Search for correlation matrix

Question

Search for correlation matrix

I have a matrix that is quite large (about 50 thousand rows), and I want to print the correlation coefficient between each row in the matrix. I wrote Python code as follows:

for i in xrange(rows): # rows are the number of rows in the matrix. for j in xrange(i, rows): r = scipy.stats.pearsonr(data[i,:], data[j,:]) print r

Please note that I am using the pearsonr function, available from the scipy module ( http://docs.scipy.org/doc/scipy/reference/generated/scipy.stats.pearsonr.html ).
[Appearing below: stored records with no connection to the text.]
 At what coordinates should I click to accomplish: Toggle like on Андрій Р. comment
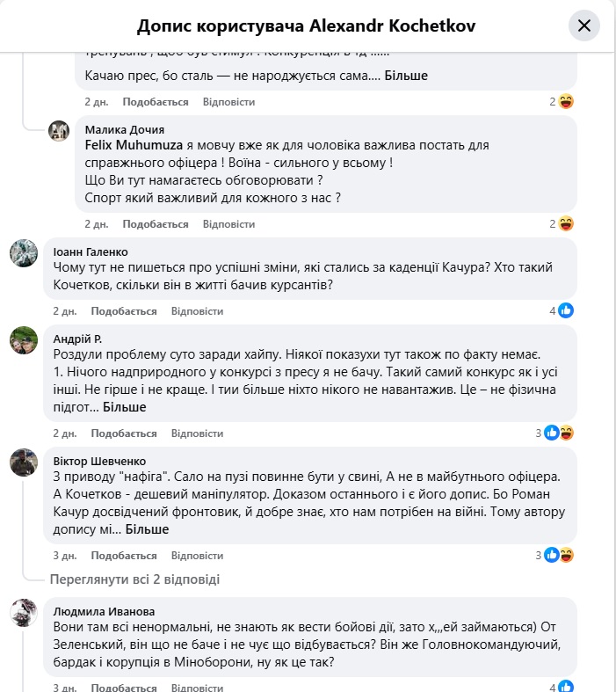tap(124, 433)
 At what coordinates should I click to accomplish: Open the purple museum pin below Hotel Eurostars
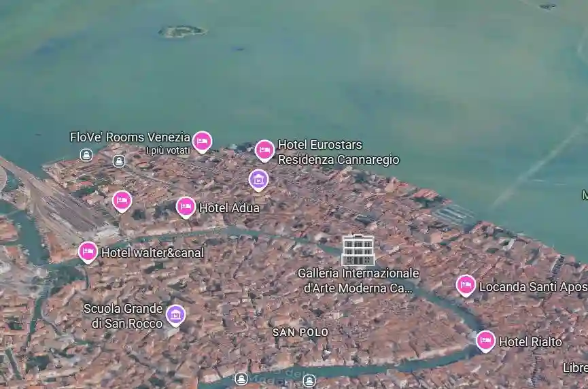[x=258, y=180]
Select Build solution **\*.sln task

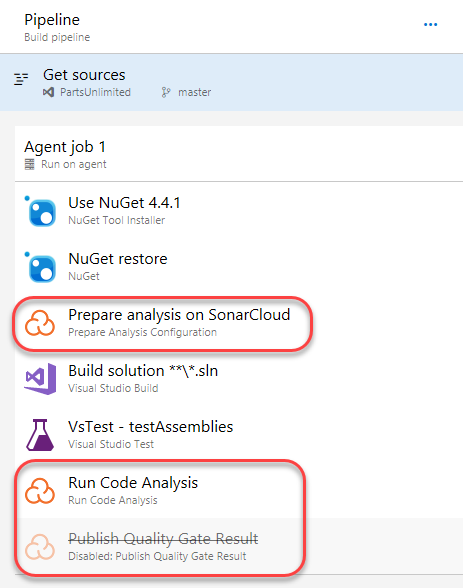239,379
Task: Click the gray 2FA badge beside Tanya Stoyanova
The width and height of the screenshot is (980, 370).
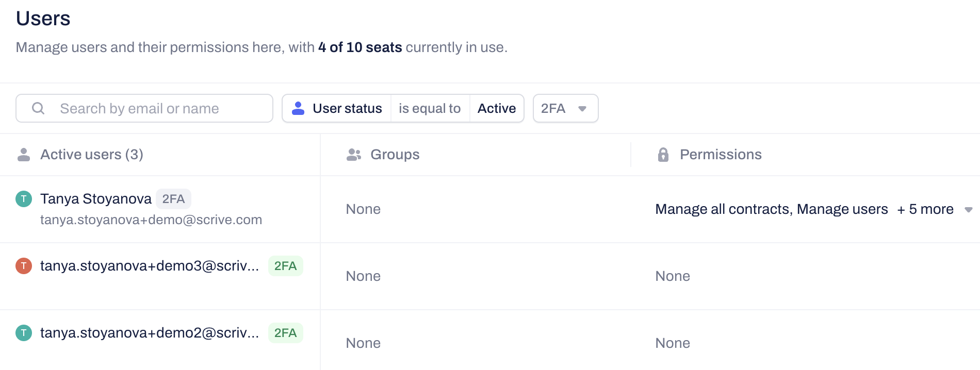Action: click(173, 199)
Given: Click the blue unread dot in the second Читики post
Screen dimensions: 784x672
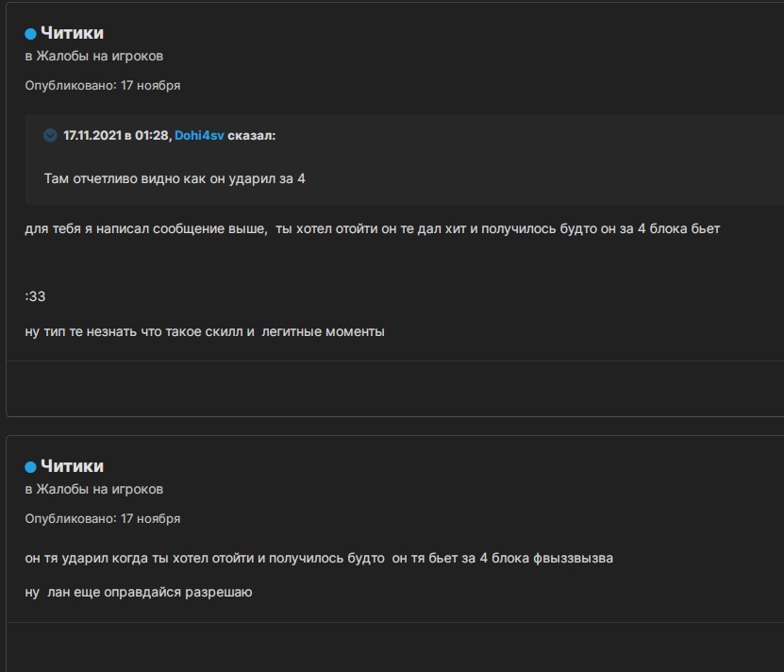Looking at the screenshot, I should 30,467.
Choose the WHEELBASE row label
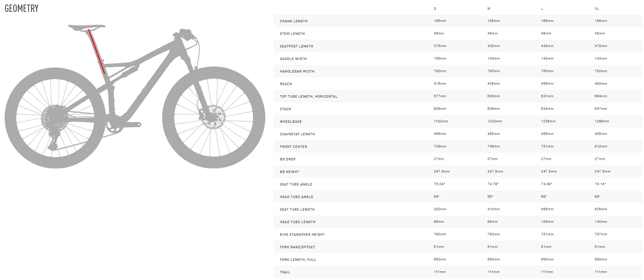The height and width of the screenshot is (280, 644). (291, 122)
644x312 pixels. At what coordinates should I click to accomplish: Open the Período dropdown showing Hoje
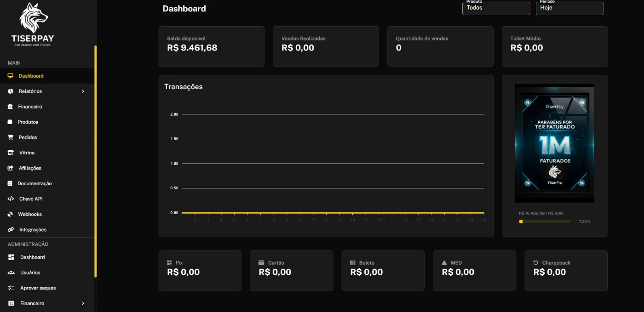click(569, 8)
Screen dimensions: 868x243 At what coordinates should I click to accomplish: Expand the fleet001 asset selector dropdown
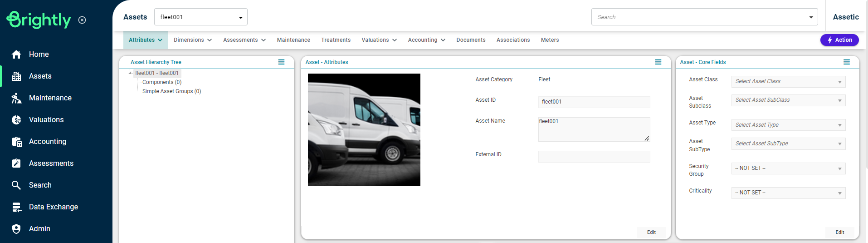240,17
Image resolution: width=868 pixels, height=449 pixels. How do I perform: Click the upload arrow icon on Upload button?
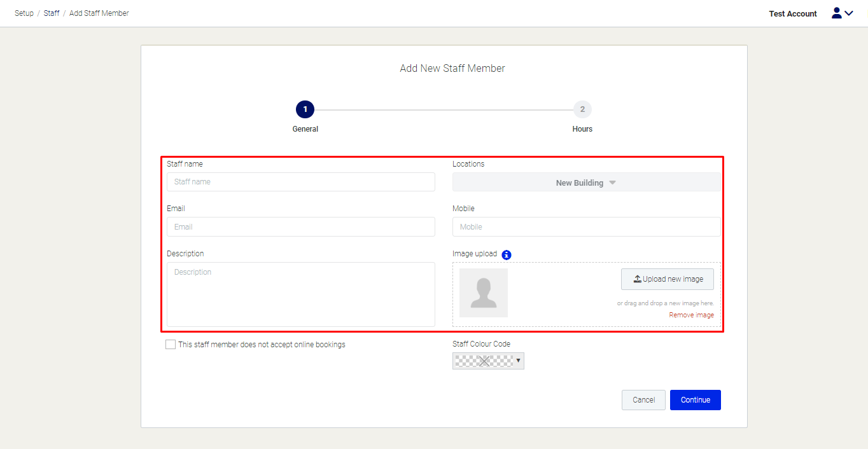637,279
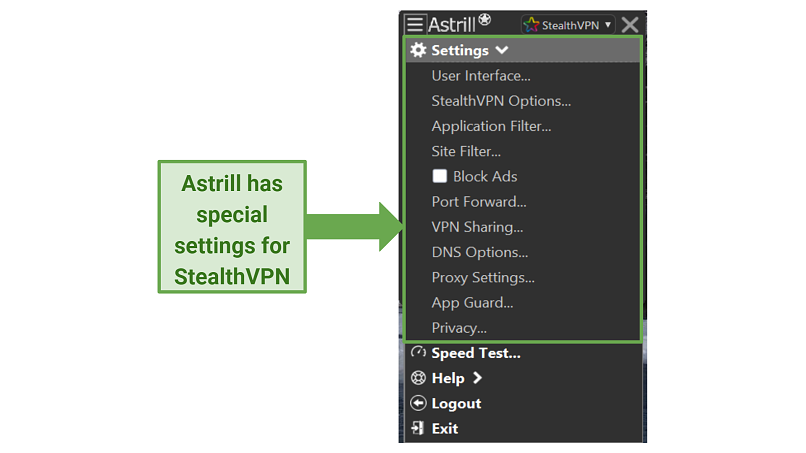This screenshot has width=806, height=453.
Task: Click the Speed Test gauge icon
Action: coord(418,352)
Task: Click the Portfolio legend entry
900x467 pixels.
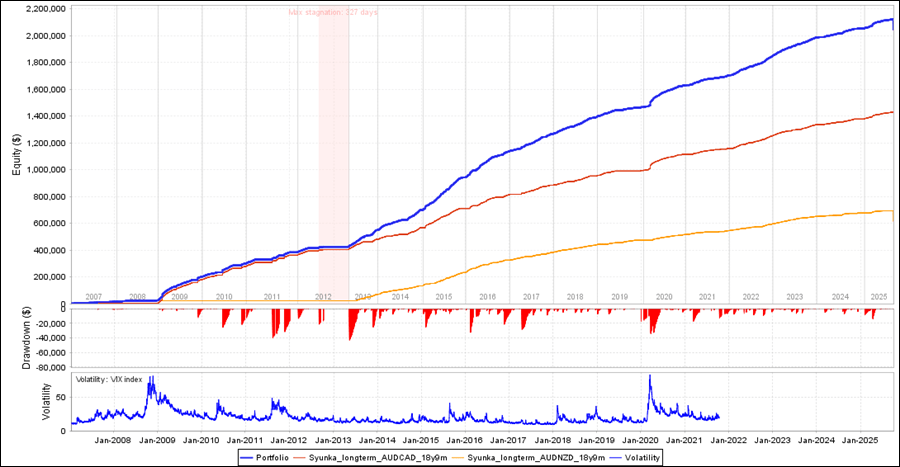Action: tap(276, 456)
My question is: is there a faster way to do this? Is there any matrix splitting technique that I can use?

Thanks!

+11

python algorithm scipy

batman08 Aug 9 '10 at 5:23

source share

3 answers

Justin peel · Answer 1 · 2010-08-09T17:51:33+0000

New solution

After looking at Joe Kington's answer, I decided to study the corrcoef() code and was inspired by him to make the following implementation.

 ms = data.mean(axis=1)[(slice(None,None,None),None)] datam = data - ms datass = np.sqrt(scipy.stats.ss(datam,axis=1)) for i in xrange(rows): temp = np.dot(datam[i:],datam[i].T) rs = temp / (datass[i:]*datass[i])

Each loop through generates Pearson coefficients between lines i and lines i to the last line. It's very fast. It is at least 1.5 times faster than using corrcoef() because it does not over-compute coefficients and several other things. It will also be faster and will not give you memory problems with a row matrix of 50,000, because then you can either save each set r or process them before creating another set. Without preserving any of my long-term obligations, I was able to get the above code to run on 50,000 x 10 sets of randomly generated data per minute on my fairly new laptop.

Old decision

Firstly, I would not recommend typing r on the screen. For 100 rows (10 columns), this is a difference of 19.79 seconds with printing versus 0.301 seconds without using your code. Just save r and use them later if you want, or do some processing on them as you go along looking for some of the biggest r.

Secondly, you can get some savings by not overly calculating some quantities. The Pearson coefficient is calculated in scipy using some values that you can pre-calculate, rather than calculate each time a row is used. Also, you are not using the value of p (which is also returned by pearsonr() , so let it scratch too). Using the code below:

 r = np.zeros((rows,rows)) ms = data.mean(axis=1) datam = np.zeros_like(data) for i in xrange(rows): datam[i] = data[i] - ms[i] datass = scipy.stats.ss(datam,axis=1) for i in xrange(rows): for j in xrange(i,rows): r_num = np.add.reduce(datam[i]*datam[j]) r_den = np.sqrt(datass[i]*datass[j]) r[i,j] = min((r_num / r_den), 1.0)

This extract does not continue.